Answer

**step1** Understanding the expression

The problem asks us to simplify the expression $$3x^{2}y\times x^{4}y^{2}$$. This expression involves multiplying two terms together. Each term has a numerical part (coefficient) and variable parts (x and y) raised to certain powers.

**step2** Decomposing the first term: $$3x^{2}y$$

Let's break down the first term: $$3x^{2}y$$.
- The numerical part is 3.
- The 'x' part is $$x^{2}$$. This means 'x' is multiplied by itself 2 times ($$x \times x$$).
- The 'y' part is $$y$$. When no power is written for a variable, it means the power is 1 ($$y^{1}$$), so 'y' is multiplied by itself 1 time ($$y$$).

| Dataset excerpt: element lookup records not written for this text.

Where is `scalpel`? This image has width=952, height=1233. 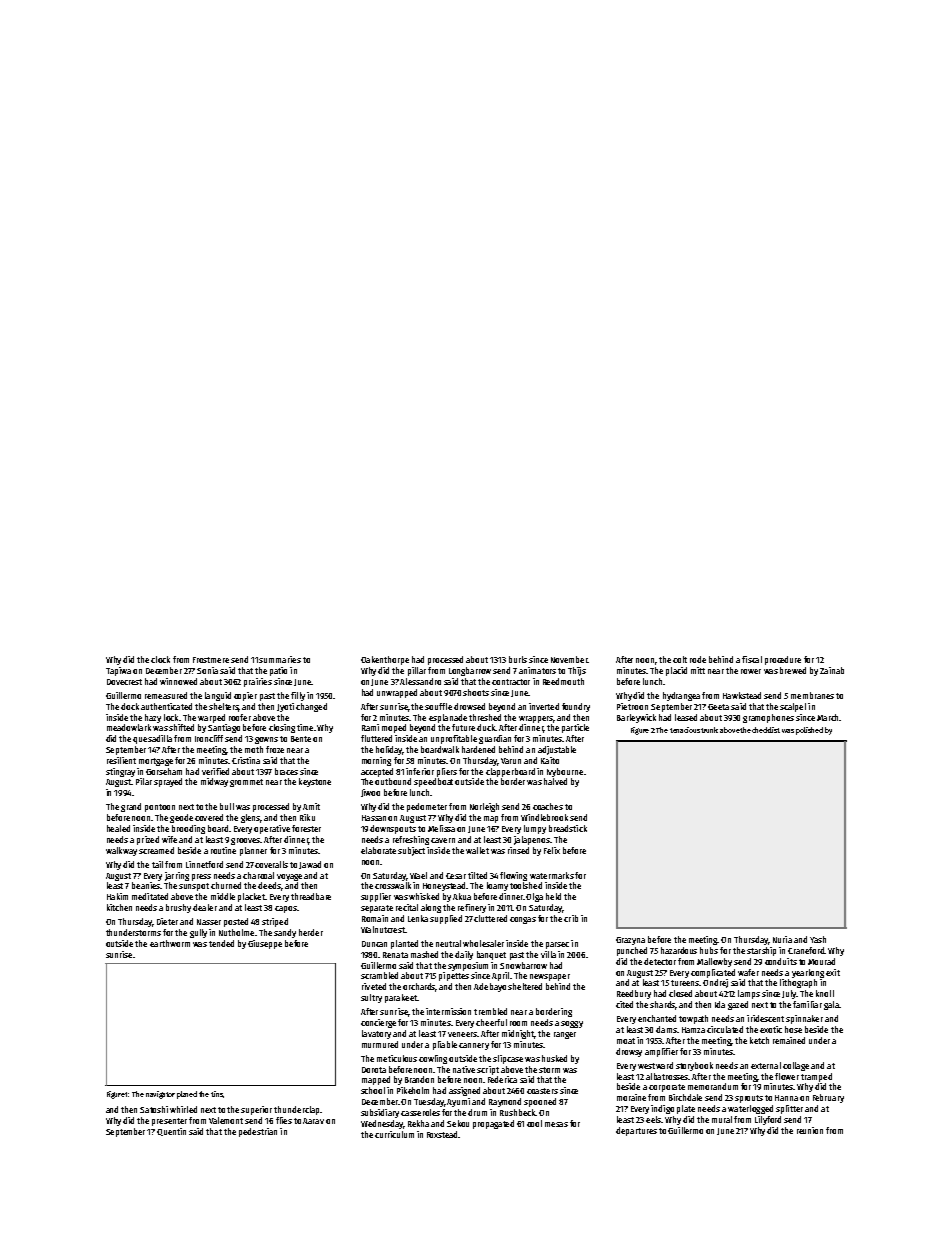 scalpel is located at coordinates (793, 707).
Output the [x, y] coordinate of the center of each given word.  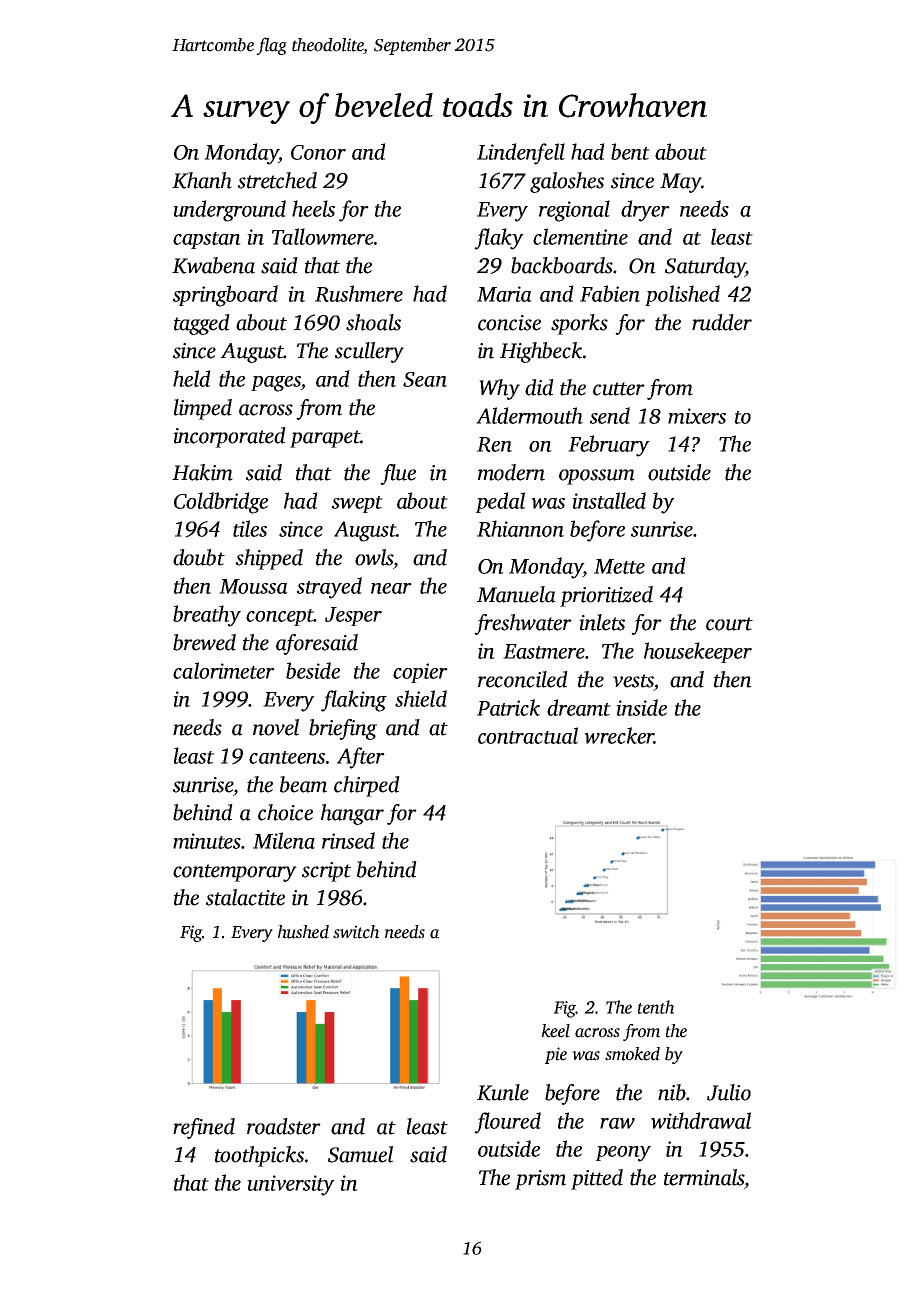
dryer [645, 211]
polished [682, 295]
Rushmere [359, 293]
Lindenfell [521, 154]
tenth [656, 1007]
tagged [202, 324]
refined [204, 1128]
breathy [207, 616]
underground [229, 211]
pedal [500, 502]
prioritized [606, 596]
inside [641, 707]
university [291, 1185]
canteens [287, 757]
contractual [528, 735]
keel [555, 1031]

**step3** Decomposing the second term: $$x^{4}y^{2}$$

Now let's break down the second term: $$x^{4}y^{2}$$.
- The numerical part is 1 (since there is no number written explicitly before $$x^{4}$$).
- The 'x' part is $$x^{4}$$. This means 'x' is multiplied by itself 4 times ($$x \times x \times x \times x$$).
- The 'y' part is $$y^{2}$$. This means 'y' is multiplied by itself 2 times ($$y \times y$$).

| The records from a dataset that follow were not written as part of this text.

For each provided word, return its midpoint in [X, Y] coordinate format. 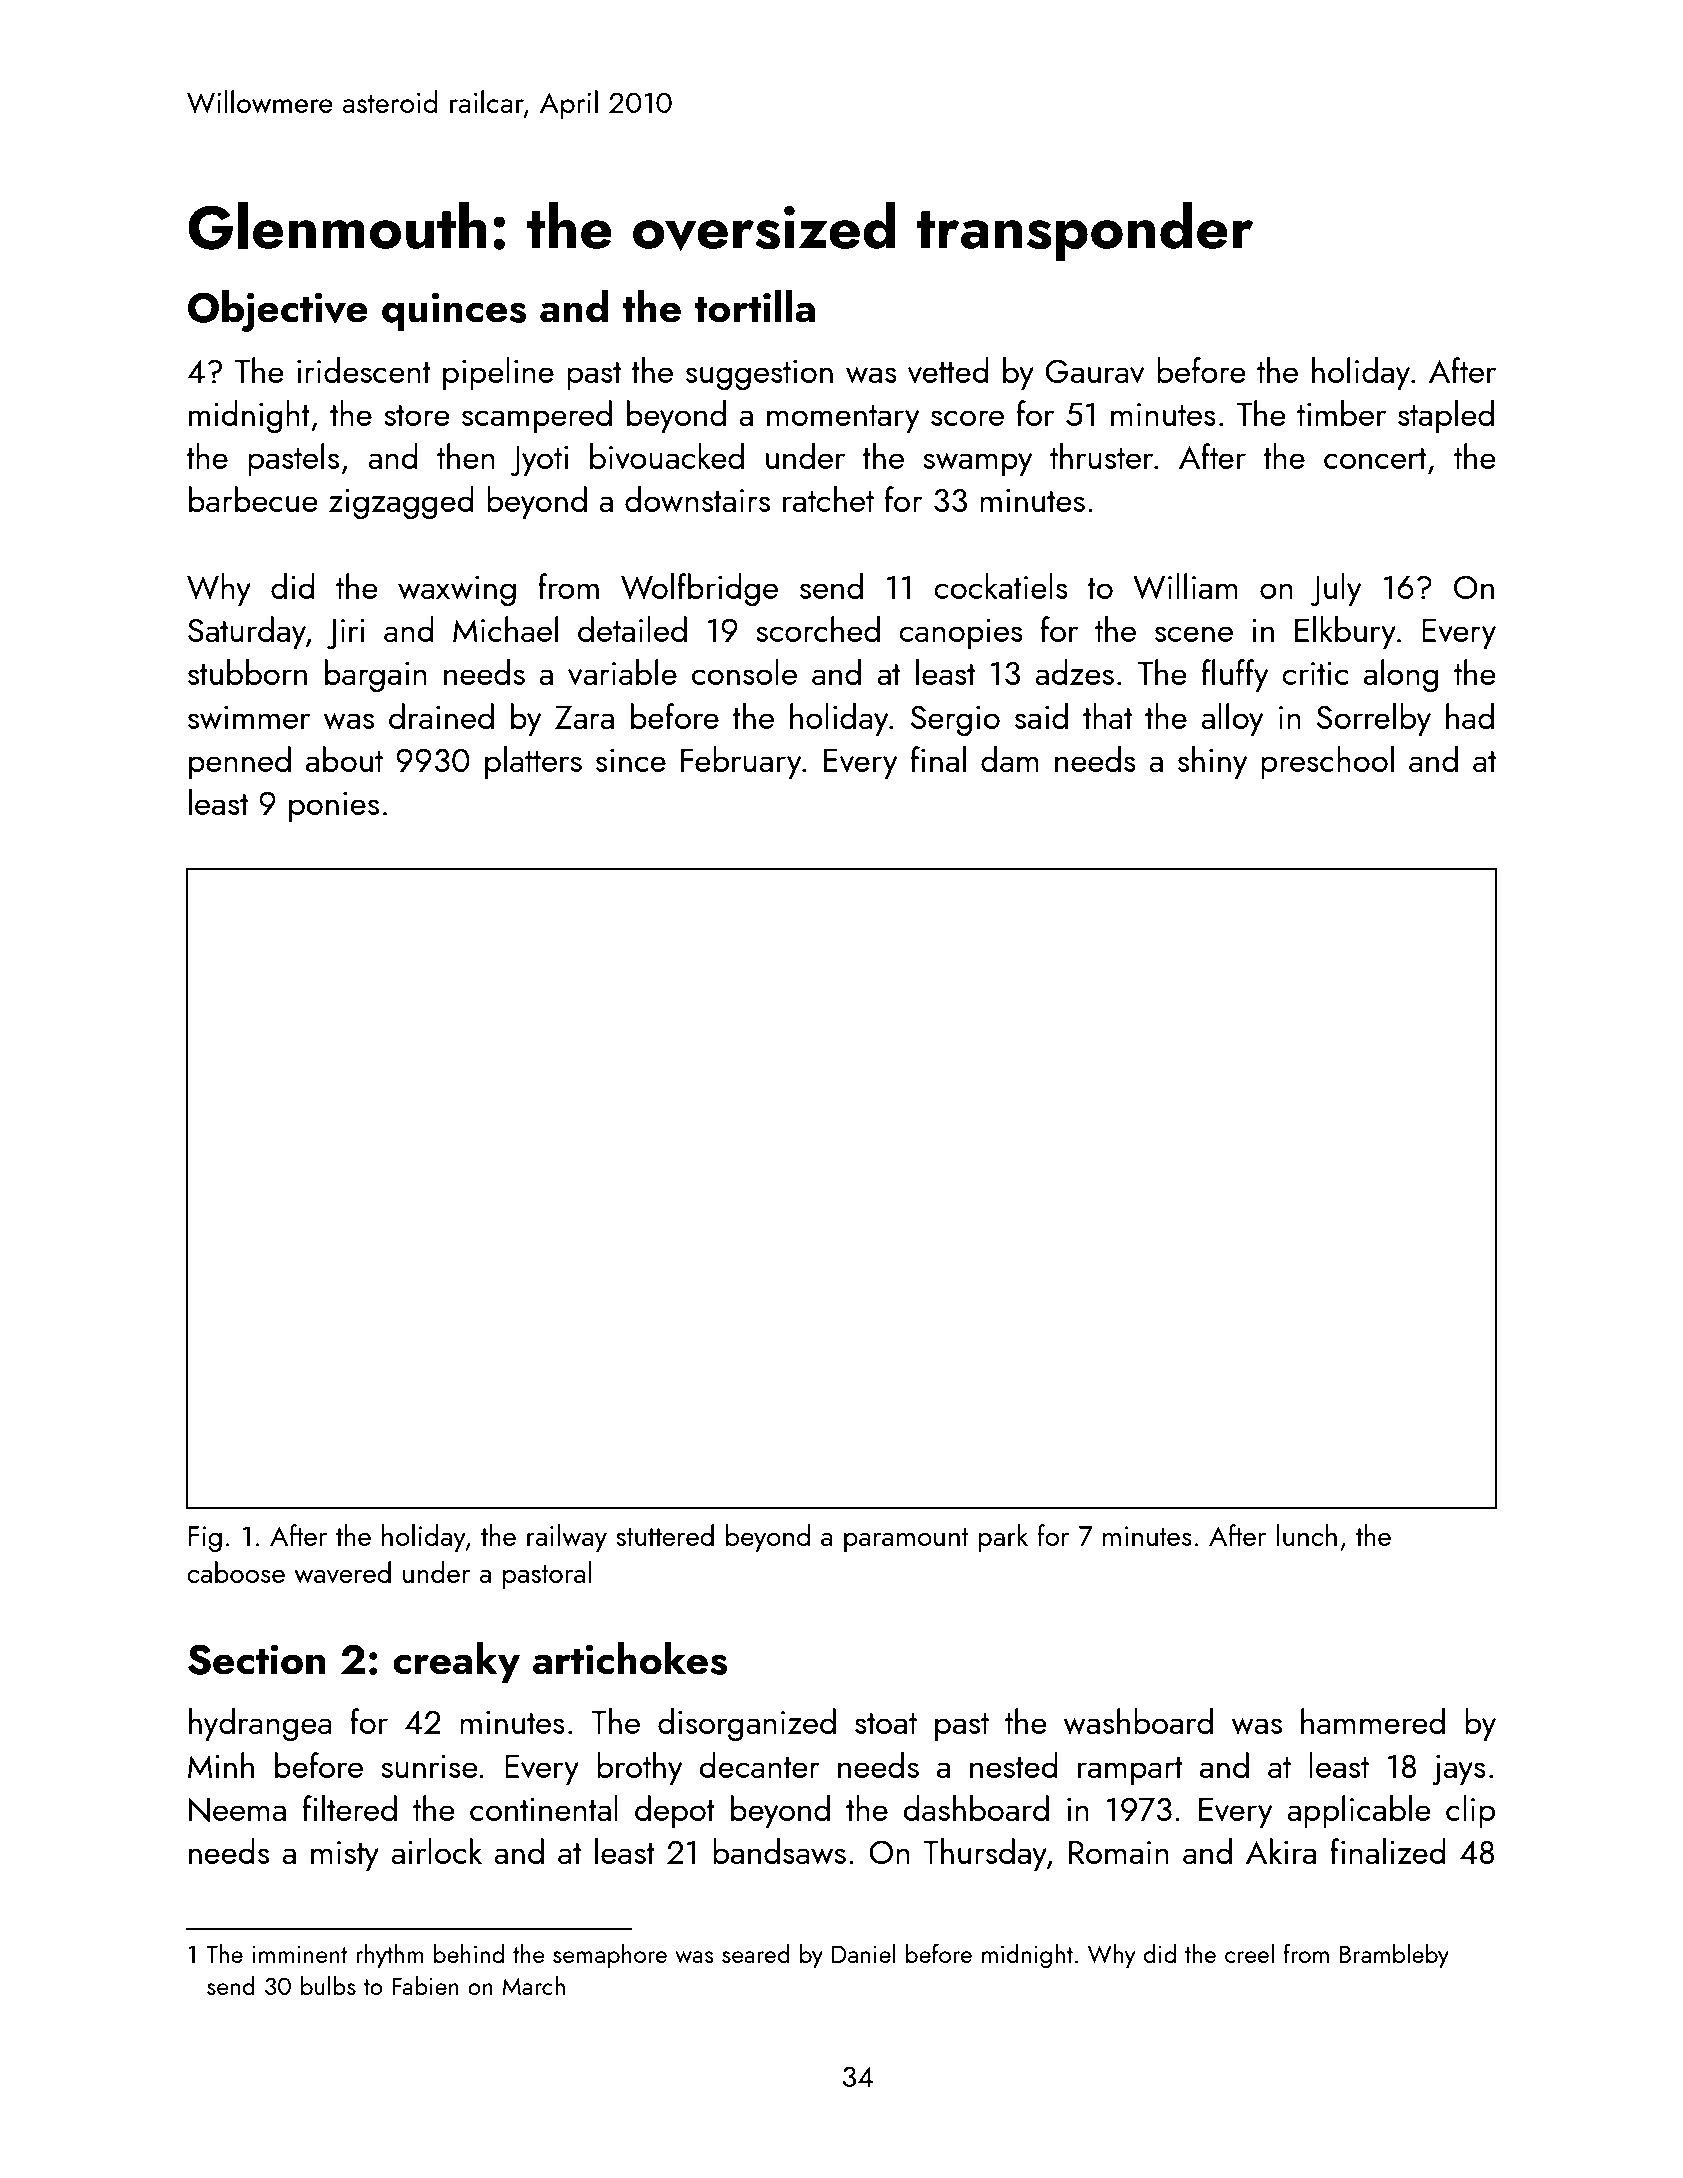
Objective [278, 311]
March [533, 1985]
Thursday [985, 1855]
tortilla [754, 306]
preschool [1327, 762]
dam [1010, 759]
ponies [334, 807]
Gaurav [1094, 372]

**step4** Multiplying the numerical coefficients

To multiply the two terms, we first multiply their numerical parts.
- The numerical part of the first term is 3.
- The numerical part of the second term is 1.
So, we multiply $$3 \times 1 = 3$$.

**step5** Combining the 'x' terms

Next, we combine the 'x' parts from both terms.
- From the first term, we have $$x^{2}$$ (which is $$x \times x$$).
- From the second term, we have $$x^{4}$$ (which is $$x \times x \times x \times x$$).
When we multiply these together, we are multiplying 'x' by itself a total number of times: 2 times from the first part plus 4 times from the second part.
So, we have $$x \times x \times x \times x \times x \times x$$.
Counting the 'x's, we have a total of $$2 + 4 = 6$$ 'x's being multiplied. This can be written as $$x^{6}$$.

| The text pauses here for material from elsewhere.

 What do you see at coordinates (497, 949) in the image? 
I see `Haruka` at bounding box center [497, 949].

**step6** Combining the 'y' terms

Finally, we combine the 'y' parts from both terms.
- From the first term, we have $$y^{1}$$ (which is $$y$$).
- From the second term, we have $$y^{2}$$ (which is $$y \times y$$).
When we multiply these together, we are multiplying 'y' by itself a total number of times: 1 time from the first part plus 2 times from the second part.
So, we have $$y \times y \times y$$.
Counting the 'y's, we have a total of $$1 + 2 = 3$$ 'y's being multiplied. This can be written as $$y^{3}$$.

**step7** Writing the simplified expression

Now, we put all the combined parts together to form the simplified expression.
- The combined numerical part is 3.
- The combined 'x' term is $$x^{6}$$.
- The combined 'y' term is $$y^{3}$$.
Therefore, the simplified expression is $$3x^{6}y^{3}$$.